The Central Asian country of Kyrgyzstan has a rich craft tradition. This is no wonder, given the nation’s 2,000-year-old history and position at the crossroads of the ancient Silk Road trade route. Its mountainous and somewhat geographically isolated position has helped to preserve Kyrgyzstan’s cultural heritage, including a rich tradition of textile crafts.
As in many cultures, Kyrgyz women are the primary producers of traditional textiles. Kyrgyz textiles are often made from sheep’s wool and felt, although cotton, silk, and leather also feature frequently in Kyrgyz textiles. Although traditional patterns are often adapted to suit the tourist and export market, Kyrgyz textiles continue to feature heavily in local yurts and homes in the form of handmade carpets or felt rugs, which are known as shyrdaks.
The Central Asia Crafts Support Association’s Resource Center (or, their very helpful acronym CACSAR) is committed to supporting the cultural and craft heritage of Kyrgyzstan.
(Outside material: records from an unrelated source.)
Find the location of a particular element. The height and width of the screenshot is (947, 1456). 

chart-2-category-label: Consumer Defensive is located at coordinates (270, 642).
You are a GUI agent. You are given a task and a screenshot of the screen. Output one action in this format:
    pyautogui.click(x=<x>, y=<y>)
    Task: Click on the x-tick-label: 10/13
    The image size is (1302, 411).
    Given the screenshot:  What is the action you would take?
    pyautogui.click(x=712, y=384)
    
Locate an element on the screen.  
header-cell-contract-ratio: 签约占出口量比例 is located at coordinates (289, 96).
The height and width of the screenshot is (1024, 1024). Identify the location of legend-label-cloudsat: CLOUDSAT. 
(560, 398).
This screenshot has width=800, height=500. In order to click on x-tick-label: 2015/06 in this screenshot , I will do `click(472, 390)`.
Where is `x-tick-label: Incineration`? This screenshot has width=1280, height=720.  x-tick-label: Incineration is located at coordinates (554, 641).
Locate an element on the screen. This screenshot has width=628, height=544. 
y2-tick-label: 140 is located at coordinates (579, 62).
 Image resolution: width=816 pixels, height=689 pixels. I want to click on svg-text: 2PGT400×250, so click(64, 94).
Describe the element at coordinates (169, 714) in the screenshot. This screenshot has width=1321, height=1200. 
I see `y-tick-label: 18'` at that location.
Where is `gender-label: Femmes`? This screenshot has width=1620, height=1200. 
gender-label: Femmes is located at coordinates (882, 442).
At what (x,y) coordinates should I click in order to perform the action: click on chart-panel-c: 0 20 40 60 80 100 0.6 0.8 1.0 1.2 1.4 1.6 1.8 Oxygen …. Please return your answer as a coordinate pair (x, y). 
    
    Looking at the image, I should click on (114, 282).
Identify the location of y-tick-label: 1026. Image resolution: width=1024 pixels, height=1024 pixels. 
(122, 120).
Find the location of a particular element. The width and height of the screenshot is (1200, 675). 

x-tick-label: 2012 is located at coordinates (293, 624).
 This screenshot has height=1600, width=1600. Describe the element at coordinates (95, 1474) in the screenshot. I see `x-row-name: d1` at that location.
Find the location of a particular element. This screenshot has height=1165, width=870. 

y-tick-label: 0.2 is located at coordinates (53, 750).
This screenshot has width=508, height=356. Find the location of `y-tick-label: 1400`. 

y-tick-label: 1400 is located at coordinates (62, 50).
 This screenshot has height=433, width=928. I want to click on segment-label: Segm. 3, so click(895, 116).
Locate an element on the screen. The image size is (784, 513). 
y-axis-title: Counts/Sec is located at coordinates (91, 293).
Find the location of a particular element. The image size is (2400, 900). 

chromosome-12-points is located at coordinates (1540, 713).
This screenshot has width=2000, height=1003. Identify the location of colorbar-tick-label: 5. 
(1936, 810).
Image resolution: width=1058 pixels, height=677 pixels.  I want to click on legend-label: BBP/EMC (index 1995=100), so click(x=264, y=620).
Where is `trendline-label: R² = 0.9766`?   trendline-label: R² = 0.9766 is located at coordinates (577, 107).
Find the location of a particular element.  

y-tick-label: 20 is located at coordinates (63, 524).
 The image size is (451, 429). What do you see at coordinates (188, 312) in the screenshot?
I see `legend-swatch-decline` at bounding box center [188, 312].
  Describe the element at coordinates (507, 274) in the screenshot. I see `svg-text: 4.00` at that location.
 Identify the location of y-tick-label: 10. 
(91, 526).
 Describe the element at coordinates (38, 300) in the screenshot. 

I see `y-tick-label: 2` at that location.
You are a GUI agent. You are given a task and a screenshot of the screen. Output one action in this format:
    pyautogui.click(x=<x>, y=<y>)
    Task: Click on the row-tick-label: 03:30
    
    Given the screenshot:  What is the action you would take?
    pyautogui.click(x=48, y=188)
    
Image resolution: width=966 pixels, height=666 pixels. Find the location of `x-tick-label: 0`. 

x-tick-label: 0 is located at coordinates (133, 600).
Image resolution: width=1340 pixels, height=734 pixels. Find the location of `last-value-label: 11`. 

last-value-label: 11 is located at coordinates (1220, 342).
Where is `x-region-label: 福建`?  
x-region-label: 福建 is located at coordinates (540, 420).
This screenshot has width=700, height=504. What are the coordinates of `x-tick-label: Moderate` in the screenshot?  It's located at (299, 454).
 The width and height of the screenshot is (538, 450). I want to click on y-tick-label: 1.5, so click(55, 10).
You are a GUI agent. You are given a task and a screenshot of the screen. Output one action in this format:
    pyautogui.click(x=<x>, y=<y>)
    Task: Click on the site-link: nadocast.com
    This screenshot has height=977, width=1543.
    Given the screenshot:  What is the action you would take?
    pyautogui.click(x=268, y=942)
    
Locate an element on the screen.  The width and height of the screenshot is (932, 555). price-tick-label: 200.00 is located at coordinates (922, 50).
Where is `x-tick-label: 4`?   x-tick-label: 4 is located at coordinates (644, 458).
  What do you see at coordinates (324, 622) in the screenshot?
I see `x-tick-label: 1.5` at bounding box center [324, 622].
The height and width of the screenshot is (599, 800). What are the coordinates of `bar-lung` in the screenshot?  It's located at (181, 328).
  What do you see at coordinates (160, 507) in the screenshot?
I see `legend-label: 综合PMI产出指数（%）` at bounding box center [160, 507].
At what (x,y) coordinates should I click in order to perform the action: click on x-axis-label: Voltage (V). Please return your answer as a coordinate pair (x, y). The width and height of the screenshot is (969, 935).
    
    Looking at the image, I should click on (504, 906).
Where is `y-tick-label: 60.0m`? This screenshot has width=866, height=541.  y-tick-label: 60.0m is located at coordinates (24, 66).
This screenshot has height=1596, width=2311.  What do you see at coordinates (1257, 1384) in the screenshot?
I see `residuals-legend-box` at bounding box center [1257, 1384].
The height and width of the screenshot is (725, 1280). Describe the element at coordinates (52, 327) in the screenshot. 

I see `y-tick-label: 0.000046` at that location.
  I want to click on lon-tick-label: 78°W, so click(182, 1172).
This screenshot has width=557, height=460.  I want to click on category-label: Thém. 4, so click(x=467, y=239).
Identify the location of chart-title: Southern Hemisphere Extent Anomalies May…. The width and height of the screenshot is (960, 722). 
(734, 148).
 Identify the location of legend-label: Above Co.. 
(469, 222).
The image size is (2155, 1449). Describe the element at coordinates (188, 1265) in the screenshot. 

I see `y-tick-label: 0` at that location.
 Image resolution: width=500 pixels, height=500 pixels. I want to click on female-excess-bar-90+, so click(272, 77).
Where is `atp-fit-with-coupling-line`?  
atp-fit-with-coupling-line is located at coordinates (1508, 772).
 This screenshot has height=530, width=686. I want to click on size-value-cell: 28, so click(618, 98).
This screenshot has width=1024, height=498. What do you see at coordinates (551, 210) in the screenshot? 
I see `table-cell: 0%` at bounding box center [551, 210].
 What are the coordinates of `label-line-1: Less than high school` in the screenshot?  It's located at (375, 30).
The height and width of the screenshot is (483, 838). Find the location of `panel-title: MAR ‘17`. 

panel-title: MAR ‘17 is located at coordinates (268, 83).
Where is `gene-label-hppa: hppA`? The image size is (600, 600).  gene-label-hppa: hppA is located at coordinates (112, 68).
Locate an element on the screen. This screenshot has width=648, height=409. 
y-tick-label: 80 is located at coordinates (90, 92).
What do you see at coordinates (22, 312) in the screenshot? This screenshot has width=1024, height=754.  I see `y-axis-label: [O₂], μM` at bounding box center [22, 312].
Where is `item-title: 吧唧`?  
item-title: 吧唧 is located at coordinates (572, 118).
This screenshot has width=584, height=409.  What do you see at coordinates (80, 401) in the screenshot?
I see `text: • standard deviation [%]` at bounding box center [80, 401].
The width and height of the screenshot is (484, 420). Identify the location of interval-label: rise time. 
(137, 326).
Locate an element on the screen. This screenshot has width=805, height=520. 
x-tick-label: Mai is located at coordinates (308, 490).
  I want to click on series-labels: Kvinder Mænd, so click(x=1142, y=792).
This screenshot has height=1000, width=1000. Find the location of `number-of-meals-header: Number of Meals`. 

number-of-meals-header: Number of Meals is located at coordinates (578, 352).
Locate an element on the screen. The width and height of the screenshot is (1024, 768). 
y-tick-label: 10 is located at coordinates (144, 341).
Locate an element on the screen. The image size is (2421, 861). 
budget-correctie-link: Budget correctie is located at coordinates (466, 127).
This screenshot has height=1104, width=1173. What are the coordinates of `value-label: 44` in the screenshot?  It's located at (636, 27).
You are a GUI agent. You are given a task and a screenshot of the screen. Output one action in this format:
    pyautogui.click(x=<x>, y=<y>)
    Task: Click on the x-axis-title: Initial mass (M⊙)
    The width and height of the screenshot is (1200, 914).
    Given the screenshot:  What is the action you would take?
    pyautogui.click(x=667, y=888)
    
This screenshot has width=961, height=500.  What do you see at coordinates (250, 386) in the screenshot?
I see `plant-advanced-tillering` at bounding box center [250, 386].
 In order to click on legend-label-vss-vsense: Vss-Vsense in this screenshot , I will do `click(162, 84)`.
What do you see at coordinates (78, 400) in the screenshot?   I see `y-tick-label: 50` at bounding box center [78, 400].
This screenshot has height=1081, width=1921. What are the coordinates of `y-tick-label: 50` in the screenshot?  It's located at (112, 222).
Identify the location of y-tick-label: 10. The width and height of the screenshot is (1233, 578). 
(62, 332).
Their mission is to continue the revival and development of crafts in the nation and the surrounding region of Central Asia, by encouraging a continued dialogue between artisans and craft centres from Central Asian cultures. They also seek to integrate Central Asian craftsmanship into the world market. The Centre values cultural identities and heterogeneity in a world where globalisation threatens the survival of unique and ancient traditions.
The valuable work of the CASCAR is funded by proceeds from training courses, craft fairs, the sale of products, and exhibitions. They also receive donations from individuals, organisations, and grants. Thanks in part to their work, the Kyrygz craft market is thriving and Kyrgyz children are aware of their proud cultural heritage, learning traditional arts in school and growing up with artisanal pieces displayed in homes, museums and galleries around the country.